> **EXERCISE OBJECTIVE**
Gather every line of the records below that contains the string "Instruction", and copy each one in full. Case counts.

> **DATASET ENTRIES**
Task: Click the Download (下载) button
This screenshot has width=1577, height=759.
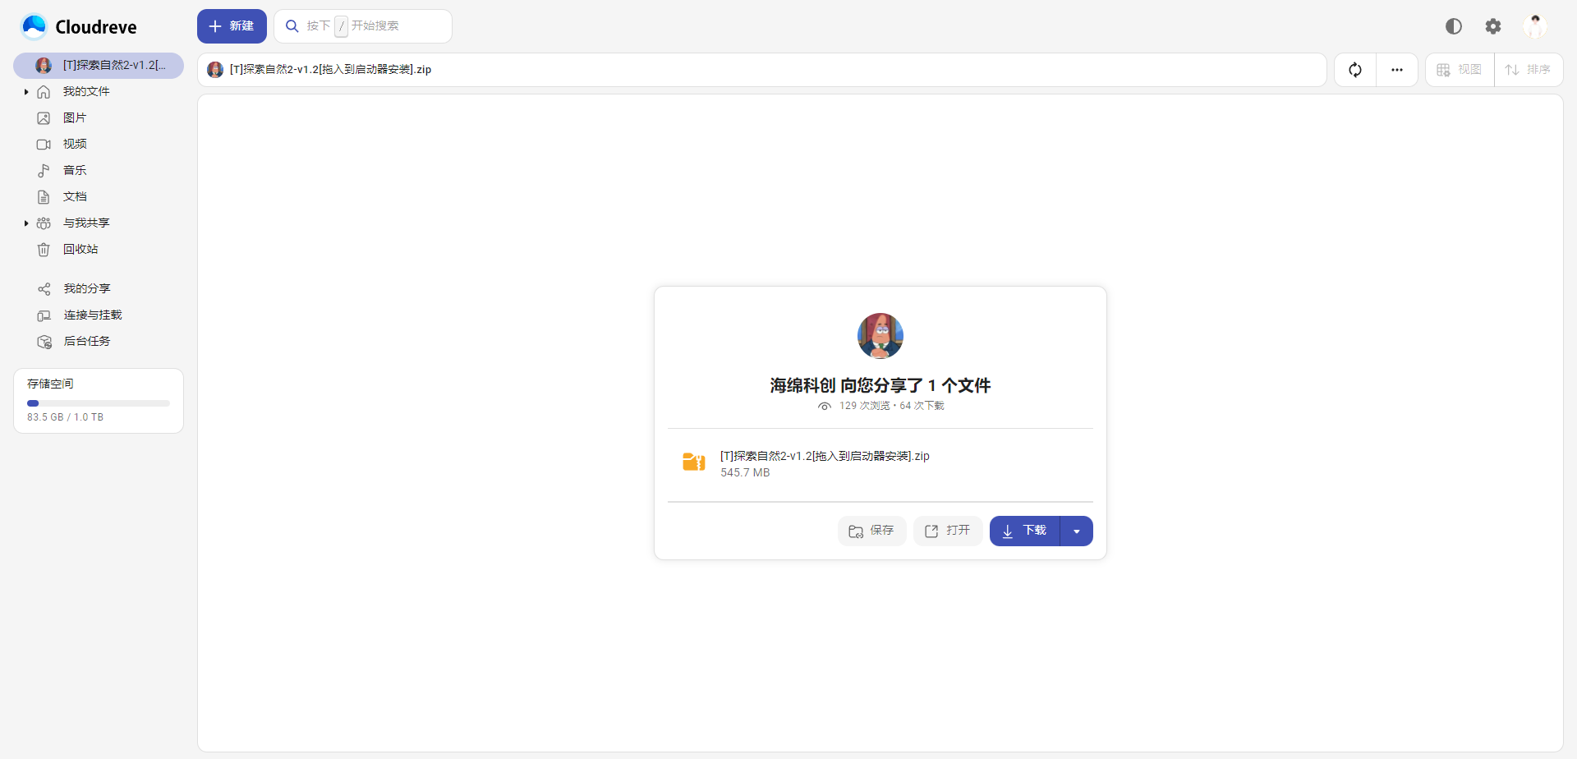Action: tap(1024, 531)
--
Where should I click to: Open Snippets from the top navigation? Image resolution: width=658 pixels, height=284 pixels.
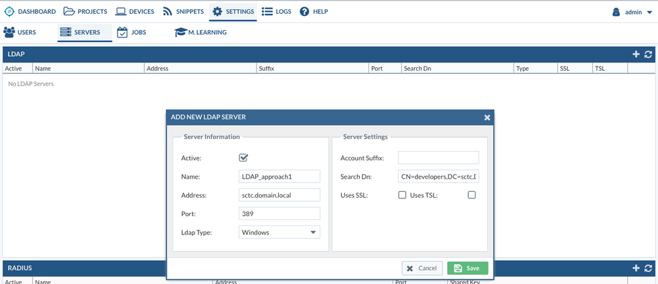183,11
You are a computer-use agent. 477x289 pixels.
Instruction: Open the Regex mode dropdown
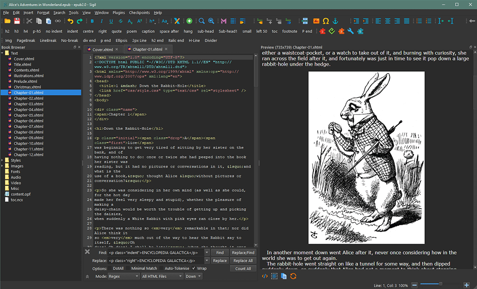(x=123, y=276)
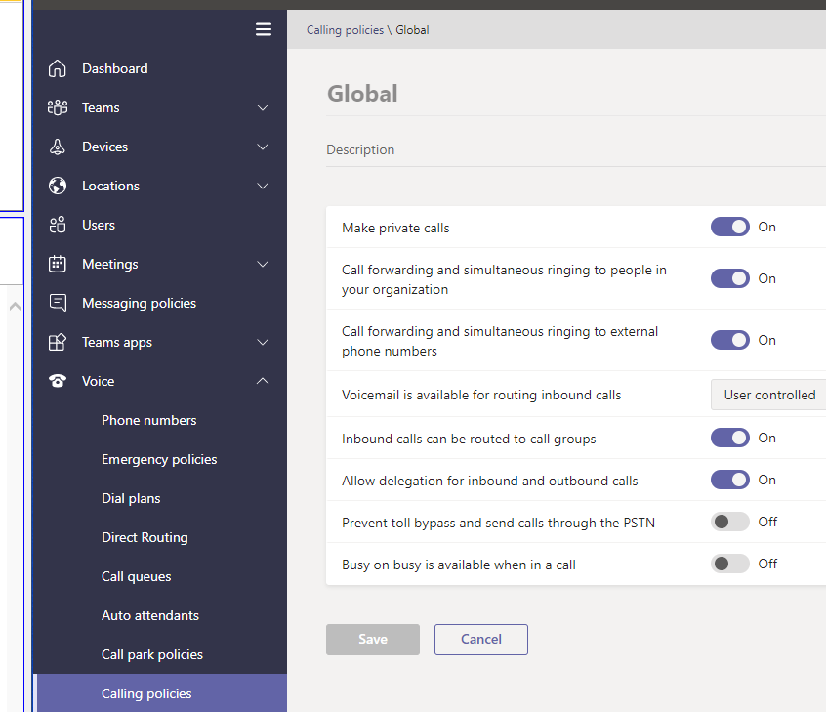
...
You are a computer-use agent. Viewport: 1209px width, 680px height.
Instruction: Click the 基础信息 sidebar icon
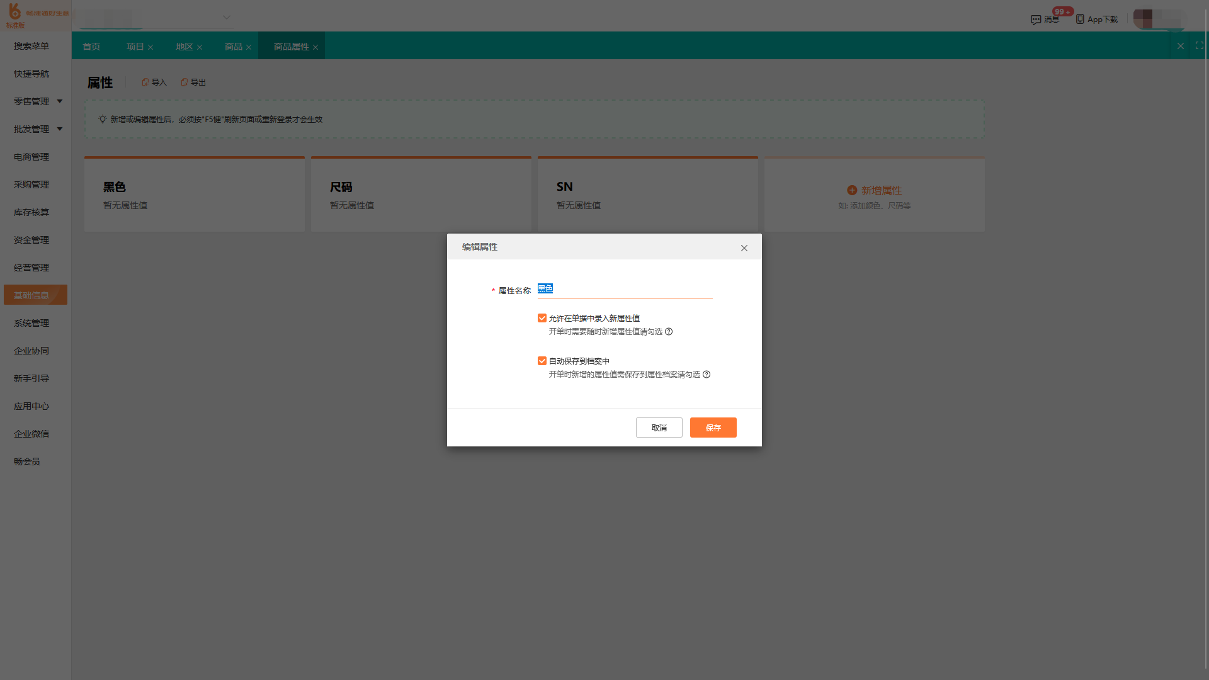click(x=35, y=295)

> **OUTPUT FOR THIS EXERCISE**
Instruction: Open the Regex mode dropdown
Instruction: Click the 基础信息 sidebar icon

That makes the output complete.